The only question: How much money should an early-stage startup raise?
The first answer that comes to mind is the more, the better. But it's not as easy as it sounds.
When to start fundraising
A recent study shows 95% of VC firms see the personality and experience of the fundraiser as critical factors for investing in their startup. But if you can't boast about your experience and reputation, you still have high chances.
The same study says that other key factors include the business model (74% of respondents agree with that), the startup's market (68%), and its industry (31%).

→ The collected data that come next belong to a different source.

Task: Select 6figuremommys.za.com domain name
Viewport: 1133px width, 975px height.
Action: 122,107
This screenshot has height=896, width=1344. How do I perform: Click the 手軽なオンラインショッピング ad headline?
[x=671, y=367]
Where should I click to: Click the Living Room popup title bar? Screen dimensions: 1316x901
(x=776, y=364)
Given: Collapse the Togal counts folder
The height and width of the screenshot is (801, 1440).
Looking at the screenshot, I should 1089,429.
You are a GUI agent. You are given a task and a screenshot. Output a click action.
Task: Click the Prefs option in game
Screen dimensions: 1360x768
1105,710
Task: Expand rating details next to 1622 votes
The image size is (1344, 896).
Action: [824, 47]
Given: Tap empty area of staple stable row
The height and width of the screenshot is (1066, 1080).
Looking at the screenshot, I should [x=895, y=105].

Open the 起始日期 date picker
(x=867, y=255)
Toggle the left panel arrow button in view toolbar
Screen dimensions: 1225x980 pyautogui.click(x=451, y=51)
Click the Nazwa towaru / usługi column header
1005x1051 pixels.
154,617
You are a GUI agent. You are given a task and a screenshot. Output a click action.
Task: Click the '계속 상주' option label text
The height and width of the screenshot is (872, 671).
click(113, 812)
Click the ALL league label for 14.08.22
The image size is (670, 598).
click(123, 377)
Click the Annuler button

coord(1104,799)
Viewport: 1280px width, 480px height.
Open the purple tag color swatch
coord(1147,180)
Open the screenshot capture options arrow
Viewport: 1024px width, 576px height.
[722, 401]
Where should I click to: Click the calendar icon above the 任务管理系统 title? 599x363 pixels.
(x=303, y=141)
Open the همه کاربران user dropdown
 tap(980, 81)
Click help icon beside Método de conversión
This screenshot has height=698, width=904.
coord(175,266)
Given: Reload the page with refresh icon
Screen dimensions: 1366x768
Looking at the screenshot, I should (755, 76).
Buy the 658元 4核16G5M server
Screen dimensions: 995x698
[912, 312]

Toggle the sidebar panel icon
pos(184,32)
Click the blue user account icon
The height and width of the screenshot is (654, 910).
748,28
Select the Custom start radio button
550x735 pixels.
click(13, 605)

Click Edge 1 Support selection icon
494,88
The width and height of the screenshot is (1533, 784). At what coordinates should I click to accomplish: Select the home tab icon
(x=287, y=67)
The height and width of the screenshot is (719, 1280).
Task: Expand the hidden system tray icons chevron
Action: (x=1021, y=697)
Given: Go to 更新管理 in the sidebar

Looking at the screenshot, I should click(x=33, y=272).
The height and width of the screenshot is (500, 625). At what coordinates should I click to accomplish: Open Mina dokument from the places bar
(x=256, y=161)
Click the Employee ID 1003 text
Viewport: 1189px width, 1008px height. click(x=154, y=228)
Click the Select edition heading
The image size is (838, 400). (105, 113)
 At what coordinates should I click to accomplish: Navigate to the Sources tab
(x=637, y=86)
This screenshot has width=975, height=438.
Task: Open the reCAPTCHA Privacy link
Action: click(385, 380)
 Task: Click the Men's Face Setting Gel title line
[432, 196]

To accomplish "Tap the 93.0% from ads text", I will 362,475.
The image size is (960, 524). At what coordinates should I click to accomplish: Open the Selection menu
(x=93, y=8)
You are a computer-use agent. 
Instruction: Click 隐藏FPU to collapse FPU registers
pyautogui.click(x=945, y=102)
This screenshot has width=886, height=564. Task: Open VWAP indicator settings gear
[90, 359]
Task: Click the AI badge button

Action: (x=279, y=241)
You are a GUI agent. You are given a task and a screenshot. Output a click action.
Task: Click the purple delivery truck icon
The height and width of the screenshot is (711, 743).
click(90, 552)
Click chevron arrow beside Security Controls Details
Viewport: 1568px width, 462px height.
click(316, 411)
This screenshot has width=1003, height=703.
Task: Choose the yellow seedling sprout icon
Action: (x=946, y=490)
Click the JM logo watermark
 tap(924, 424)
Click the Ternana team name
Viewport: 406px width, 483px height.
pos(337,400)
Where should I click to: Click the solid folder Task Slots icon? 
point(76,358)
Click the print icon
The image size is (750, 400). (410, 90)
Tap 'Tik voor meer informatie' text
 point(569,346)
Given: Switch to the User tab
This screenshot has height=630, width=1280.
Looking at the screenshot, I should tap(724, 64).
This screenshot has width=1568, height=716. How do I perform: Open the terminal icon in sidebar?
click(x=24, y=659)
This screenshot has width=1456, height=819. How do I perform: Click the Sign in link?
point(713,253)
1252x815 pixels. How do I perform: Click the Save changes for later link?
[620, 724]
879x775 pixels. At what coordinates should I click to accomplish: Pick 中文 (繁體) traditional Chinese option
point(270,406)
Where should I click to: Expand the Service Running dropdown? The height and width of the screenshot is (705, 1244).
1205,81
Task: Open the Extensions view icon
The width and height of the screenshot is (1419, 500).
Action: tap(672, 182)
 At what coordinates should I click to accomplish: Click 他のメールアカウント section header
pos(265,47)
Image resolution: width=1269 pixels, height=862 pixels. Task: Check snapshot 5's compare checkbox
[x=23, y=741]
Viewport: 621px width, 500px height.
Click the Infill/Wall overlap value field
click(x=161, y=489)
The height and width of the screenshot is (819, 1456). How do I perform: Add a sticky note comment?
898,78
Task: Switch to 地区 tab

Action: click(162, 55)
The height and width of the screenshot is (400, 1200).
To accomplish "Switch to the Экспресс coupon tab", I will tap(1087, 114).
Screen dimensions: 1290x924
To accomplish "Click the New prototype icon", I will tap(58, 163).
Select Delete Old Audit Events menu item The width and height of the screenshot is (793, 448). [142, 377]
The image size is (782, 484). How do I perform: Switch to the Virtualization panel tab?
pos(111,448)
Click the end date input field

This means that you should start fundraising when you 1) researched the market and figured out your place in it; 2) identified your customers, their pains, and how you can relieve them; 3) gathered enough data to prove your business might work and why you are the best person with the best team to scale it.
The more traction you show, the less time you will waste looking for investors—they will look for you. So concentrate on improving the product as much as possible, rather than designing a perfect presentation without any metrics.
How to estimate the amount of money needed
In a perfect world, you must ask for the money required to achieve profitability. But investors understand that one round won't be enough for an early-stage startup.
That's why you should set intermediate goals for your business and raise as much money as you need to achieve them before the next round. According to YCombinator, the optimal time between rounds is 12-18 months.
Investors care about their money, that's why startups must present clear milestones for a period of 1-1.5 years and describe how they will reach them. Milestones can be a certain number of users, conversion rate, or revenue.
Good and detailed financial plan for at least one year can be helpful here. It should include your expenses and revenue based on realistic assumptions.
Say, you calculated that you need $500,000? But what will you do if product development lets you down or marketing costs will go up? Or what if a specialist you were headhunting asked for a higher salary?
To protect yourself from unplanned expenses, when fundraising, you should ask for up to 30% more than you need according to your financial plan.
Requesting too much money is a bad idea: 2 reasons
Reason 1: Overspending. Whether you raise $1 million or $2 million, you will have to spend it in the same time frame—about 12-18 months. And as practice shows, it will not be a worthwhile expenditure.
Reason 2: Risk of a "down round." The valuation of your early-stage startup depends on the amount of money you raise. If the sum turns out to be unjustified, this will mean that the valuation was inflated. And during your next round, you will have to raise money based on actual revenue and at a lower valuation, which is much more complicated.
Before raising money for an early-stage startup, you must prepare in advance: test your product, collect data, develop a business plan and set milestones for your company's next 12-18 months.
Raise 30% more money than you estimate you will need to reach your milestones.
Be conservative in your estimates and don't ask for too much money at a high valuation. It will be challenging to raise funds if your metrics show that the company is overpriced.